But he has health issues stemming from the spider bite. He's never been the same since.
Yeah, that is understandable. I hope Keith reads my posts still, I mean him no harm, and I did not realize the whole story before I acted like a jackass and said things I wished I could take back.
I understand the depression, and I understand being farther from where you want to be than you ever where. I was to the point where I was in bed most of the day. I slept all the time, and sat around being depressed, and I was addicted to food binging. I came to the realization that I had to forgive myself for the past and do my best to move on.
So I was making little goals, like:
1. Get out of bed, prepare my food in advance.
2. Do rehab work for my back.
3. Go check the mail
4. Start going out and shopping during the daylight and not at 3 am.

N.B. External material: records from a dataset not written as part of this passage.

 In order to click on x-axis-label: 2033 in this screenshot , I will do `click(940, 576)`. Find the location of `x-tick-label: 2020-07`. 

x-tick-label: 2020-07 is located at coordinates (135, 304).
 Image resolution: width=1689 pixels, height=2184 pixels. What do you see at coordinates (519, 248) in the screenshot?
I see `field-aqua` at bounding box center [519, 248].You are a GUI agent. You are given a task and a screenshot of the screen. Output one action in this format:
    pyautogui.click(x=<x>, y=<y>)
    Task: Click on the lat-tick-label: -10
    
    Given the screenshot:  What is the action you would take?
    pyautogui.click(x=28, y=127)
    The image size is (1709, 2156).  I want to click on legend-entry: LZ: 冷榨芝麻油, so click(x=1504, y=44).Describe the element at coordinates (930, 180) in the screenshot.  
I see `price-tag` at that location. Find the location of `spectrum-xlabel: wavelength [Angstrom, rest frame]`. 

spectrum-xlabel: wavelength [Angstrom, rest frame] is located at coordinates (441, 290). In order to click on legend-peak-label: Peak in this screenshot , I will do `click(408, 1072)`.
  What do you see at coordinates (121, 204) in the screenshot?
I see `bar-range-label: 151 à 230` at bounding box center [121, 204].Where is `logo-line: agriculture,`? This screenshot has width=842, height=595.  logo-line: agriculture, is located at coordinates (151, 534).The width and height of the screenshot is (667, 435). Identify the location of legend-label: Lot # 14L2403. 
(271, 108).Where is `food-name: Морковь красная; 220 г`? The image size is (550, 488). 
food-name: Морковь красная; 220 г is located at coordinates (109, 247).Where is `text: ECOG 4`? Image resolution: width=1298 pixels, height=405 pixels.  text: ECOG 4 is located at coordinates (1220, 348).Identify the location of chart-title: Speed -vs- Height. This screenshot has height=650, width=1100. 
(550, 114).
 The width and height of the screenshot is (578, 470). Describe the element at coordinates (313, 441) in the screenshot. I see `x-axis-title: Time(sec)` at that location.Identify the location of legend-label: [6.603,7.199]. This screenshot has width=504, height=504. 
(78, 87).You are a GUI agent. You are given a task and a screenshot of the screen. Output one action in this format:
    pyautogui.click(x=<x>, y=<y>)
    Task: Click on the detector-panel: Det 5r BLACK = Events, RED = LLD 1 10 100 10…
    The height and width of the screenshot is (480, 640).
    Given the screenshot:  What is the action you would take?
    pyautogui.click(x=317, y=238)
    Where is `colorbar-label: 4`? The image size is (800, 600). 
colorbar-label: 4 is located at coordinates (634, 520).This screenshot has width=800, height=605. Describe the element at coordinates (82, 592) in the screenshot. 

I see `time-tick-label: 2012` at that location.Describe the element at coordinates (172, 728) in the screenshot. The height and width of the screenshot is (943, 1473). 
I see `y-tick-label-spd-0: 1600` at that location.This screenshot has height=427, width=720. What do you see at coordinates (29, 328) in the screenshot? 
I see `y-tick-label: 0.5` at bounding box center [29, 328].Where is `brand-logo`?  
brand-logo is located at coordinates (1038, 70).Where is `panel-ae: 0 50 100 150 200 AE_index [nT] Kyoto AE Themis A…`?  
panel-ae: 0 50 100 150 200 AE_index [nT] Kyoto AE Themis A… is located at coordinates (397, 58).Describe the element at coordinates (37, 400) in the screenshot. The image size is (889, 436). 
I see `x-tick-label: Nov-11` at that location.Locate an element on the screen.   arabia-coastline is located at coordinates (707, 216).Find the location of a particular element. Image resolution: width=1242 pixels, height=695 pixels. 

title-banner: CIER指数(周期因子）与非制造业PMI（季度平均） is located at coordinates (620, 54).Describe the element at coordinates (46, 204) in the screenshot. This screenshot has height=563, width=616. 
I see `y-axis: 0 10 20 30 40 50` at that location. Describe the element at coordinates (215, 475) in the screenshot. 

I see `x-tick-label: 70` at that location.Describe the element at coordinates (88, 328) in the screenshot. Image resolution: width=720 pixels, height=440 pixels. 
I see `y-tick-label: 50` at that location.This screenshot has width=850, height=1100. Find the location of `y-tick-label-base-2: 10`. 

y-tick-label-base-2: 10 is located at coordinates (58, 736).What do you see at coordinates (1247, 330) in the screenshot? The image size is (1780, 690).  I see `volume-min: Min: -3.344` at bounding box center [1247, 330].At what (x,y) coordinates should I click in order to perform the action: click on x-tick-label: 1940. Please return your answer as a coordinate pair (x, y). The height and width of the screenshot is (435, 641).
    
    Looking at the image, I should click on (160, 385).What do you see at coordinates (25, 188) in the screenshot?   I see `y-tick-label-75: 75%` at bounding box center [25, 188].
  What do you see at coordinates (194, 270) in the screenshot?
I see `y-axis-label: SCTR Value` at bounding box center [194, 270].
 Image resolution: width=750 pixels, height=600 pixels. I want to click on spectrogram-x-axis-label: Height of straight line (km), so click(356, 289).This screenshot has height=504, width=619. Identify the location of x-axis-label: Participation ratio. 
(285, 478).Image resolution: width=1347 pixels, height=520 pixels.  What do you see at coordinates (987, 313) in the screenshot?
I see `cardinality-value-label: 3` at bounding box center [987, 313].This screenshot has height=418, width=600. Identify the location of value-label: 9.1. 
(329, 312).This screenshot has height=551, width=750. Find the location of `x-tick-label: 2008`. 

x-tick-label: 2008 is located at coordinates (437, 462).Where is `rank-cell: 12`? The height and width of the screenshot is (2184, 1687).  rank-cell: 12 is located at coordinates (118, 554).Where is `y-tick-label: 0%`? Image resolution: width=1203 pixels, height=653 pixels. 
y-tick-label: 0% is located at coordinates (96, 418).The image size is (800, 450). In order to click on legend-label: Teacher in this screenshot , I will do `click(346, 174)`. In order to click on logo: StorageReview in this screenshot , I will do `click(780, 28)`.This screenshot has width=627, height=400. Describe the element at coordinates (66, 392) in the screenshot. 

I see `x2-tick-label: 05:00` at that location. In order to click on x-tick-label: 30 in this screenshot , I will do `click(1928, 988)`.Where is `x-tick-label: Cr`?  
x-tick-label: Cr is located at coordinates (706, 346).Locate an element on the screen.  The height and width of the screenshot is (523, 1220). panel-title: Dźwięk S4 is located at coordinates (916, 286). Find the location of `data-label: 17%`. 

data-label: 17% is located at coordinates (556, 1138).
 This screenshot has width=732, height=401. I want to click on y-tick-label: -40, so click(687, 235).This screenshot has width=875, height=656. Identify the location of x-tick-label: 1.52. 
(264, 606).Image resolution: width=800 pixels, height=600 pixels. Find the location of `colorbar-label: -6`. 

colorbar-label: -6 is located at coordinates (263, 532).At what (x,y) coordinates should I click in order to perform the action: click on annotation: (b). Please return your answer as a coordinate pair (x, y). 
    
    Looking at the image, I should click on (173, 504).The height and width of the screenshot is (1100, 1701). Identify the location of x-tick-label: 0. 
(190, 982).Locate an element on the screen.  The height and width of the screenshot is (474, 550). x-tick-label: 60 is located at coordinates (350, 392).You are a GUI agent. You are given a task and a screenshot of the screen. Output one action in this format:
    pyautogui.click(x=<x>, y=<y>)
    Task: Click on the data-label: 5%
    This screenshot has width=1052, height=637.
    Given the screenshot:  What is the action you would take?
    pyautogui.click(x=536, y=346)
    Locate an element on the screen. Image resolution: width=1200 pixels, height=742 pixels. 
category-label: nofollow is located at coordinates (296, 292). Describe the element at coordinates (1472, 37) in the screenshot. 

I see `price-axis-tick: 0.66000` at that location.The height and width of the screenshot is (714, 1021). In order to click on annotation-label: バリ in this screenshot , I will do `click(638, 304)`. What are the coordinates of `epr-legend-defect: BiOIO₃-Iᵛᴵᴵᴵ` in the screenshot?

It went on and on like that. I got comfortable with the little things again, and I made sure to have a slight calorie deficit the whole time. I did mess around with the diet and read a lot about different approaches, and they really are not for me or anyone else really, but in my case, fat loss was the number one priority so the caloric deficit was the constant.
The problem with the 'let's get in shape' mentality is that people change so many things at once and burn themselves out. Keith may believe in the typical 'bodybuilding diet', which is fine. However, when you are depressed, angry, sad, etc. food is your drug, you comfort. Changing all of these things, like going from eating whatever you like to eating nothing but 'healthy' stuff sucks, and there is no gratification in it. It is like you spend a few weeks in hell trying to kick the habit of loving food.
So, in his case, he should just figure up his calories, and eat 500 less a day like normal and see what happens. He could drop them by a thousand if he wanted to, and have a good cheat day 1 time every week or so. He should still eat what he likes, and just do this until the weight stops dropping, then reduce again. Eventually he will be light enough to work out or walk or whatever. It may take him 3-6 months to get to that point, but he will get there.
Then, when he is detoxed from over eating and using food as a drug, he can change what he eats if he wants.
But doing it all at the same time in his mindset is like trying to climb that mountain with a weighted vest and one leg.